阿昔替尼对VEGFR家族的选择性显著高于PDGFR、c-Kit等其他激酶,减少脱靶毒性,采用起始剂量5mg每日两次(BID),耐受性良好者可逐步滴定至7mg或10mg BID的剂量个体化策略,AXIS研究显示,剂量滴定可将中位无进展生存期(PFS)从6.7个月延长至10.1个月,它口服后2.5-4.1小时达血药峰浓度,生物利用度约58%,主要经CYP3A4/5代谢,部分通过UGT1A1途径,肝肾功能不全患者要调整剂量,血浆半衰期2.5-6.1小时,每日两次给药可维持稳定血药浓度,在晚期肾细胞癌治疗中,AXIS研究证实,阿昔替尼相较于索拉非尼,可显著延长PFS(6.7个月 vs 4.7个月,HR=0.66,P<0.0001),提高客观缓解率(ORR:19.4% vs 9.4%),KEYNOTE-426研究显示,阿昔替尼联合帕博利珠单抗对比舒尼替尼单药,可显著延长中位总生存期(OS:未达到 vs 35.7个月,HR=0.66,P<0.0001),ORR达59.3%,在其他实体瘤治疗中,联合免疫治疗在晚期肝癌中展现出初步疗效,ORR可达30%-40%,对放射性碘难治性分化型甲状腺癌具有一定的疾病控制作用,和免疫检查点抑制剂联合用于晚期尿路上皮癌的临床试验也正在进行中。
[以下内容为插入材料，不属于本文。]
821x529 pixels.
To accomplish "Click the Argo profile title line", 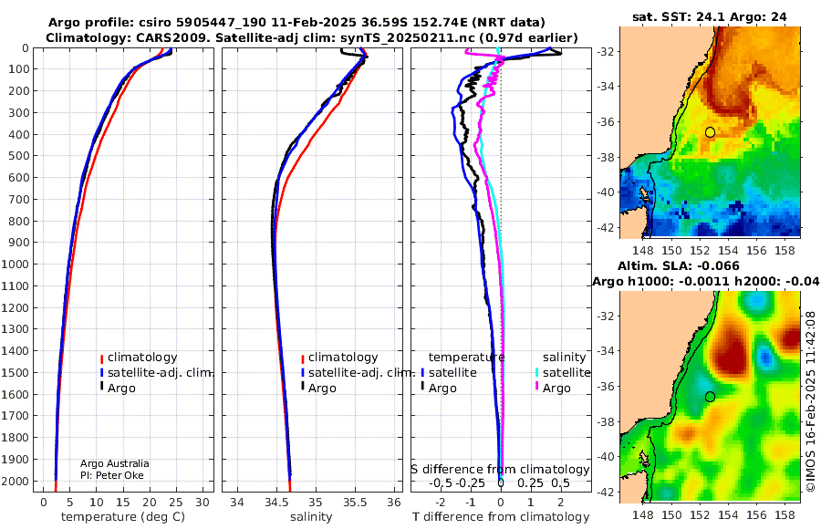I will 296,23.
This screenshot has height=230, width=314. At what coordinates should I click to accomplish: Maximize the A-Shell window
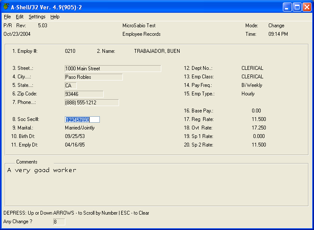point(297,7)
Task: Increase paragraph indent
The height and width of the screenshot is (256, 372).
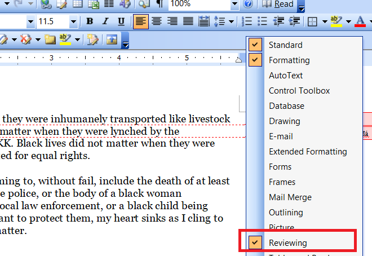Action: tap(294, 22)
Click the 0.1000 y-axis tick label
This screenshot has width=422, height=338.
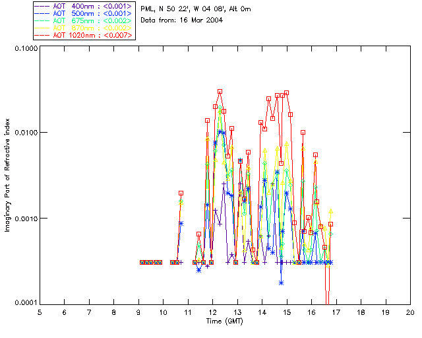point(26,48)
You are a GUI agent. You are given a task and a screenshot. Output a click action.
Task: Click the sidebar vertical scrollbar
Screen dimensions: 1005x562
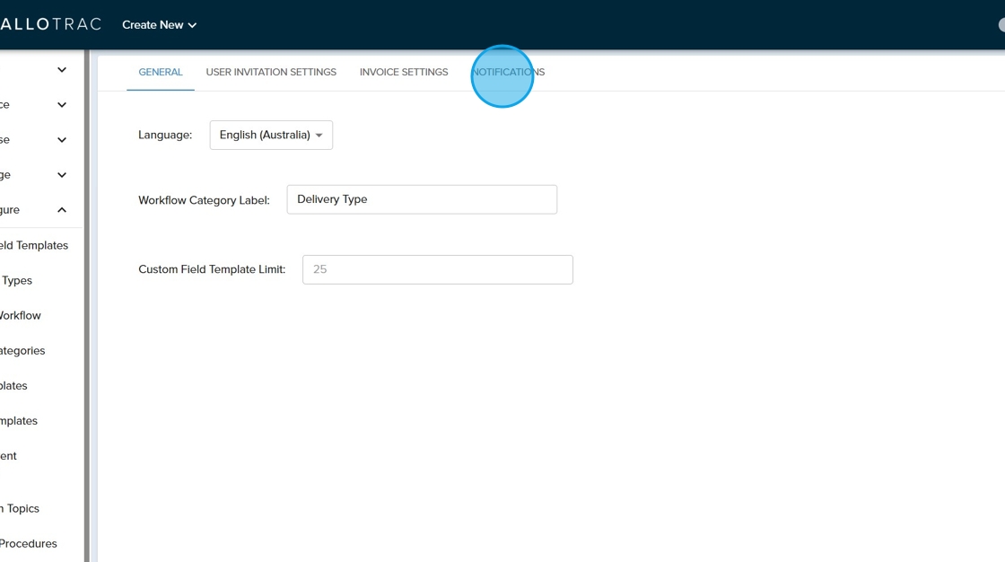[x=87, y=305]
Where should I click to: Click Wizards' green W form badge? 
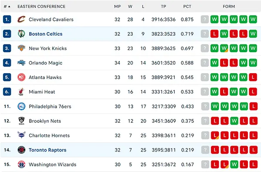[x=234, y=164]
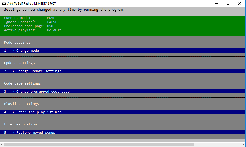
Task: Open option 4 Enter the playlist menu
Action: click(34, 112)
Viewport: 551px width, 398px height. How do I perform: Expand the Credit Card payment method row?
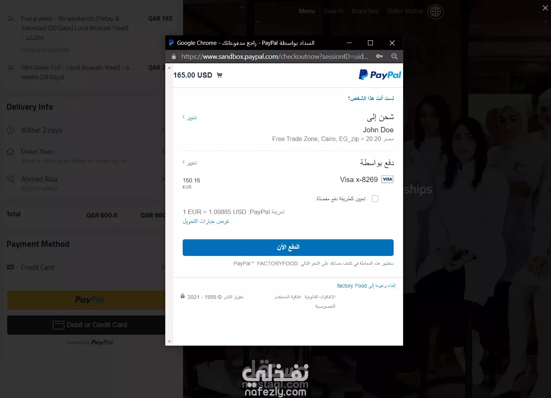click(x=86, y=267)
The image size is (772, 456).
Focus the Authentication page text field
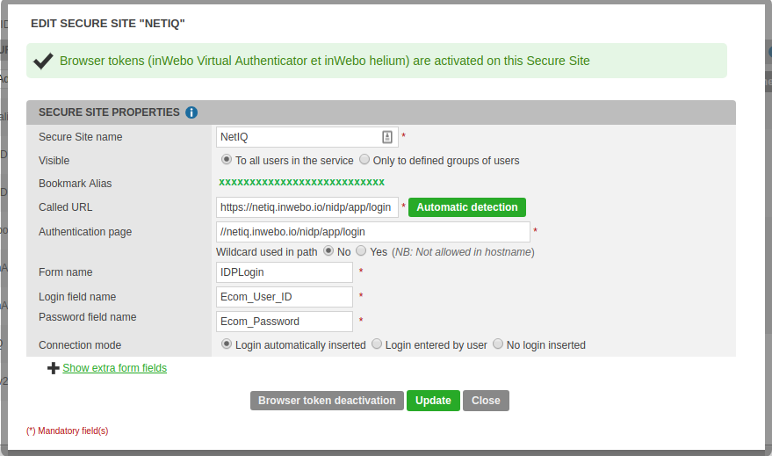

阿昔替尼的不良反应主要和血管抑制作用相关,多数可通过剂量调整或对症处理控制,其中高血压发生率为39%-40%,要监测血压,使用ACEI/ARB类药物进行管理,手足综合征发生率20%-28%,可通过局部保湿、调整剂量来应对,腹泻发生率20%-22%,要使用止泻药物、调整饮食,甲状腺功能减退发生率20%-25%,得补充左甲状腺素,发声困难发生率10%-15%,要避免过度用嗓、进行局部雾化,严重不良反应包括动脉血栓栓塞、胃肠道穿孔和出血,要密切监测并及时处理,阿昔替尼凭借其高选择性VEGFR抑制作用、独特的剂量滴定策略和良好的耐受性,已成为晚期肾细胞癌治疗的基石药物,和免疫检查点抑制剂的联合方案正在重塑肾癌治疗格局,未来,基于生物标志物的精准治疗和新型联合策略的探索,将进一步拓展阿昔替尼的临床应用边界,为更多肿瘤患者带来生存获益。